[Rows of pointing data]

* start *

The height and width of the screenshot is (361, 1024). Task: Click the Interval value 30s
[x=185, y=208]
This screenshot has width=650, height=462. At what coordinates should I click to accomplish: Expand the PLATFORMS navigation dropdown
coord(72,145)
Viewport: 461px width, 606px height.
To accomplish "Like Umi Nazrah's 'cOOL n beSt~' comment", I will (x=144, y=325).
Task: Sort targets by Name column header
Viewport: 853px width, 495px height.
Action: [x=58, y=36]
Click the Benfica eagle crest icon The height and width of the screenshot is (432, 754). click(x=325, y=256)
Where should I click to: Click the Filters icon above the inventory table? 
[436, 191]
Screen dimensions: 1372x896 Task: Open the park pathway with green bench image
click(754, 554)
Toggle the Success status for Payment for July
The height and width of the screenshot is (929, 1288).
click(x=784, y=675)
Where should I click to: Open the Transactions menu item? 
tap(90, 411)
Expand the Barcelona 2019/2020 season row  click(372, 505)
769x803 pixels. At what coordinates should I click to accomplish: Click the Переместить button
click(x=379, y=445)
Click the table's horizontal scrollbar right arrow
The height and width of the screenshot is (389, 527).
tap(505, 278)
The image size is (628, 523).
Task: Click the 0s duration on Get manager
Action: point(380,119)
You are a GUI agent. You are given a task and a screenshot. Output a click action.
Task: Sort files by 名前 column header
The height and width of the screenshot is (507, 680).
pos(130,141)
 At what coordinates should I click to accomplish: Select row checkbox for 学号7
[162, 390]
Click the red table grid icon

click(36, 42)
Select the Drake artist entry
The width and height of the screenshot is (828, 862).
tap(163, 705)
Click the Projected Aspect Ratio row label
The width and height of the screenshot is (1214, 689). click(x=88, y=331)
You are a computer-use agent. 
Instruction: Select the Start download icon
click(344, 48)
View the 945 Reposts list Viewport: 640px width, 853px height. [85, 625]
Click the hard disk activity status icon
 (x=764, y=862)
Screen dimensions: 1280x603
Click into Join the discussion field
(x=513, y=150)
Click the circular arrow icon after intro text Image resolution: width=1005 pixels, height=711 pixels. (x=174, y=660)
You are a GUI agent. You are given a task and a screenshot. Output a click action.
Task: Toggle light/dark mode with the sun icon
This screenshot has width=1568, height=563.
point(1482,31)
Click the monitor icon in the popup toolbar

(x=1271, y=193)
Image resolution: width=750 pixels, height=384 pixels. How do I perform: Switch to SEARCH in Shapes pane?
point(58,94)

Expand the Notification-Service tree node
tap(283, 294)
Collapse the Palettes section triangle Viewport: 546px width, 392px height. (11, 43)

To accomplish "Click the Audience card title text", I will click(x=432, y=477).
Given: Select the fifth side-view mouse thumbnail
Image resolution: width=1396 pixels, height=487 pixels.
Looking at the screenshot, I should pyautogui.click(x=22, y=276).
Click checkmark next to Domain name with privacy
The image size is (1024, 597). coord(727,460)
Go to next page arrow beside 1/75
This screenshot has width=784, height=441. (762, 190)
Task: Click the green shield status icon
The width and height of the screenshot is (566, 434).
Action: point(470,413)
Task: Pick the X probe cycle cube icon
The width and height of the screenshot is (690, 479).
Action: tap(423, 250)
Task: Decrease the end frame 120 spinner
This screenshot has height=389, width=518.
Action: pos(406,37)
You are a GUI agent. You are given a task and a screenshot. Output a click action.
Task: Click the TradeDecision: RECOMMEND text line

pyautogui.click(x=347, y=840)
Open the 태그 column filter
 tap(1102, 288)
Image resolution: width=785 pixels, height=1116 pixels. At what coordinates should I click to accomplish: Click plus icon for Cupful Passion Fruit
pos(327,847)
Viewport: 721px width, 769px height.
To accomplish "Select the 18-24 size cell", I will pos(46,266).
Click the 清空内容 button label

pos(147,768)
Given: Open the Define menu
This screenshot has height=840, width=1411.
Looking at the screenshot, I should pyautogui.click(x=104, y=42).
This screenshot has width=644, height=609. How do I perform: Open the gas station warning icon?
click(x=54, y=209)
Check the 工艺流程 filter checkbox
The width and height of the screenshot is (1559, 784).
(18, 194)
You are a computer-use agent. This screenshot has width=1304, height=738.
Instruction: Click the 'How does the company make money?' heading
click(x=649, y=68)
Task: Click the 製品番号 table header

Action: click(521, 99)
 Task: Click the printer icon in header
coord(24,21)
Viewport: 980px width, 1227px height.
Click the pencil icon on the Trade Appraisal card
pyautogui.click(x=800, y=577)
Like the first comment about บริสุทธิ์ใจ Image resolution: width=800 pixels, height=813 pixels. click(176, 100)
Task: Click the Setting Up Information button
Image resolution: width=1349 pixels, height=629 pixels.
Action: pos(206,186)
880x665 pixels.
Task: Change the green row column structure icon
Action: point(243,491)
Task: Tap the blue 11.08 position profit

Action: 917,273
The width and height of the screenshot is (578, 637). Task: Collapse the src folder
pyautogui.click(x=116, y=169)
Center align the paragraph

* end *

Exercise task:
Copy the records from the line with "Click checkmark next" up to and including the line with "Action: point(470,413)", swapping "green" for "blue" and changing nothing else. Give only those lines.

Result of the task:
Click checkmark next to Domain name with privacy
The image size is (1024, 597). coord(727,460)
Go to next page arrow beside 1/75
This screenshot has width=784, height=441. (762, 190)
Task: Click the blue shield status icon
The width and height of the screenshot is (566, 434).
Action: point(470,413)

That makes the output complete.